30.07.76. Группа Шатаева вернулась. Барбер первый повернул обратно. Он любит чистые сухие скалы - это и раньше было заметно. Весь день провели в палатках на ночёвках. Читаем, едим, спим. Часа два трепались у палатки Володи Шатаева. Разговор, в основном, на альпинистские темы. Барбер устроил на леднике демонстрацию ледовой техники. Оказывается у нас в обучении до сих пор применяется австрийская методика работы на льду. Генри показывал более современную, французскую, - есть принципиальные различия. Но, чтобы нам овладевать новинкой, нужно новое ледовое снаряжение, и в первую очередь кошки и ледорубы. Промышленность явно десятилетие не освоит новинок; придётся всё делать самим и распространять среди наших альпинистов.
31.07.76. Непогода. На маршруты никто не пошёл. Часть людей с утра пошла вниз, т.к. что-либо сложное уже не успеть сделать. Я ходил по леднику - долго ждал, пока откроется Корона, но так и не дождался. Облака закрывают то всю гору, то верхнюю половину. Жаль, хотелось полюбоваться пройденной нами стеной, пережить заново восхождение, сохранить в памяти эту "русскую Пти-Дрю". В 16 в одиночку ушёл в лагерь. Остались две пары: Байбара - Варбуртон собираются сходить на Корону по 4А, и Макаускас - Лоу попробуют пройти новый маршрут на Аксай, выбранный Джорджем.
Вечером - баня.
01.08.76. Завтра мы должны уезжать. Часов в 12 вернулись обе двойки. Они пытались выйти на маршруты, но из-за непогоды не стали рисковать. Виктор Байбара на леднике провалился в трещину. Лоу испугала лавина, пронесшаяся по кулуару, где они с Дайнюсом собирались подниматься.

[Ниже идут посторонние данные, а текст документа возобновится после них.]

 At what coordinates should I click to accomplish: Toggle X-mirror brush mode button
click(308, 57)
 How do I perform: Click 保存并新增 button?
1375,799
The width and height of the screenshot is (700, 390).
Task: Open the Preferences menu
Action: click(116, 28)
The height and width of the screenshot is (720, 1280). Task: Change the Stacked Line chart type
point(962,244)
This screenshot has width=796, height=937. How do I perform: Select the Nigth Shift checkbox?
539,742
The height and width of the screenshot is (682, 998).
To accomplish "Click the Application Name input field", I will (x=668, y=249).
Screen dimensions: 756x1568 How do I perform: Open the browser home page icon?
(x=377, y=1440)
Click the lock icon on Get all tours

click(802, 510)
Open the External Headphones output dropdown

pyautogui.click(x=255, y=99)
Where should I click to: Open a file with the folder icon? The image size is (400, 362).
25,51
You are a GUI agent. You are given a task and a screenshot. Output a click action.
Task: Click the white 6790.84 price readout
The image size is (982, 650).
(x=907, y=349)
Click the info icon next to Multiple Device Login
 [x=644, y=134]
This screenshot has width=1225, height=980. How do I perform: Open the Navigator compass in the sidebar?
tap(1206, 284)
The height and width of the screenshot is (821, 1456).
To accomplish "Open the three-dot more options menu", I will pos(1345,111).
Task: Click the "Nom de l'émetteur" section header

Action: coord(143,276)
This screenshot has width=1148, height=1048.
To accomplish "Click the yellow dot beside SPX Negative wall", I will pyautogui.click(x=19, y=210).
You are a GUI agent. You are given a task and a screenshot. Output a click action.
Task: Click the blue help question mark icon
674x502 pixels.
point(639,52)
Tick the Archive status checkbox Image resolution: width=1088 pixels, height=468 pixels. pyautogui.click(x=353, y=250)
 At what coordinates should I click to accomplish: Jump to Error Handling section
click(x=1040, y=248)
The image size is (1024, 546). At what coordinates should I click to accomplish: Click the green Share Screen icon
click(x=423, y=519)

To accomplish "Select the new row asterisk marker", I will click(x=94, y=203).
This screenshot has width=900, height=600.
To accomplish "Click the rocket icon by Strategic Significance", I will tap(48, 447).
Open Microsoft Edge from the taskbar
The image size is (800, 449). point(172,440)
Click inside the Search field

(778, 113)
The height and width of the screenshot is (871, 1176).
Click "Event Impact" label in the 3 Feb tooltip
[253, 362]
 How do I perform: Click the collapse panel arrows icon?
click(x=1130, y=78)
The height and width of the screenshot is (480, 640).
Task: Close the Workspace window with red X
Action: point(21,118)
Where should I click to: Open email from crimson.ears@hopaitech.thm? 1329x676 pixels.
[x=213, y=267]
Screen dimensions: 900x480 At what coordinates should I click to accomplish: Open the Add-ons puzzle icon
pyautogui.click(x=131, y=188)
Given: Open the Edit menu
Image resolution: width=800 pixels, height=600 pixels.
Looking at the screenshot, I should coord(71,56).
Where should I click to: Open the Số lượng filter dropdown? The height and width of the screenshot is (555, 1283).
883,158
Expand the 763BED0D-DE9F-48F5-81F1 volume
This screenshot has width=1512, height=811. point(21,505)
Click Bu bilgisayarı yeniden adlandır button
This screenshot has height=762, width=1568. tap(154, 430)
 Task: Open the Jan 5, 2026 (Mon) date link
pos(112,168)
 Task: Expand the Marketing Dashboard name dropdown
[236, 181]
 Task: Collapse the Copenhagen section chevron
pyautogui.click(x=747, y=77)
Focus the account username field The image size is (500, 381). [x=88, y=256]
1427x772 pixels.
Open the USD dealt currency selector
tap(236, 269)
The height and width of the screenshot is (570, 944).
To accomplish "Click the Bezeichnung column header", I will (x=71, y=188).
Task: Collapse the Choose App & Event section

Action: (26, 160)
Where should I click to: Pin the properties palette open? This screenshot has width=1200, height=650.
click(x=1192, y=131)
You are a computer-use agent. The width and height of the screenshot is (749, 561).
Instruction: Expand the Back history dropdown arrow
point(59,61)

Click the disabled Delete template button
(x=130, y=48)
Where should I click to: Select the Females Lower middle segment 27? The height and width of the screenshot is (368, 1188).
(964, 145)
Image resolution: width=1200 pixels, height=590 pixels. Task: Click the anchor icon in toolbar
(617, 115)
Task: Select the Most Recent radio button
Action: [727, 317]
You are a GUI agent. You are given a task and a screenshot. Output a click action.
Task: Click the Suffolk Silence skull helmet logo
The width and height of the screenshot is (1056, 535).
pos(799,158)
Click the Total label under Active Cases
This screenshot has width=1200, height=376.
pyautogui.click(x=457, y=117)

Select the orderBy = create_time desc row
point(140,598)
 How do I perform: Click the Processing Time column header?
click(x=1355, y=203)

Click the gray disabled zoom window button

Собрали по трёшке на прощальный вечер, накупили вина, водки, банок с едой и после ужина соорудили стол в наших апартаментах. Из американцев в питье не отставали Генри и молодой Майкл, мешали водку и вино и скоро окосели. Тосты: "Мир, дружба, альпинизм!" Вацлав хорошо пел. Хором исполнили "Баксанскую" - эту песню полюбили все американцы, а Генри очень нравится "Аэлита" и он выучил куплет: "Аэлита страдает, молит сына земли вернуться. Горы горе её понимают и помочь ей в разлуке берутся". Отлично выступила Зоя Ивановна Кириллова. Когда она поёт, её лицо пышет таким вдохновением, что ей можно скинуть лет 20.
«Сколько ей?» - спросил Генри.
«45. А что?»
«Русские женщины непостижимы и неповторимы».
«У нас, бывает, и в 80 поют так, что заслушаешься».
«Я хочу их слушать. Куда надо идти? Пошли немедленно».
«Сегодня не успеть, а вообще приезжай еще в Союз и сможешь услышать».
Лях с женой вручили американцам прощальные сувениры: по 3 титановых крюка, эмблему КСП. До двух ночи пили чай с вареньем из зелёных абрикосов. Майкл пытался по-русски втолковывать, как ему хорошо и как он любит всех, особенно Серёгу Бершова. Крис попивал умеренно, больше наблюдал.
Фрунзе.
02.08.76. Следующий этап поездки - Кавказ. "ЛАЗ - турист" за 40 минут довёз всех до Фрунзе. Американцы в 14:30 - улетели в Минеральные воды; мы сутки будем жить в гостинице, летим завтра. Какая-то неувязка с финансами - приходится платить из личных средств и за номер, и за питание.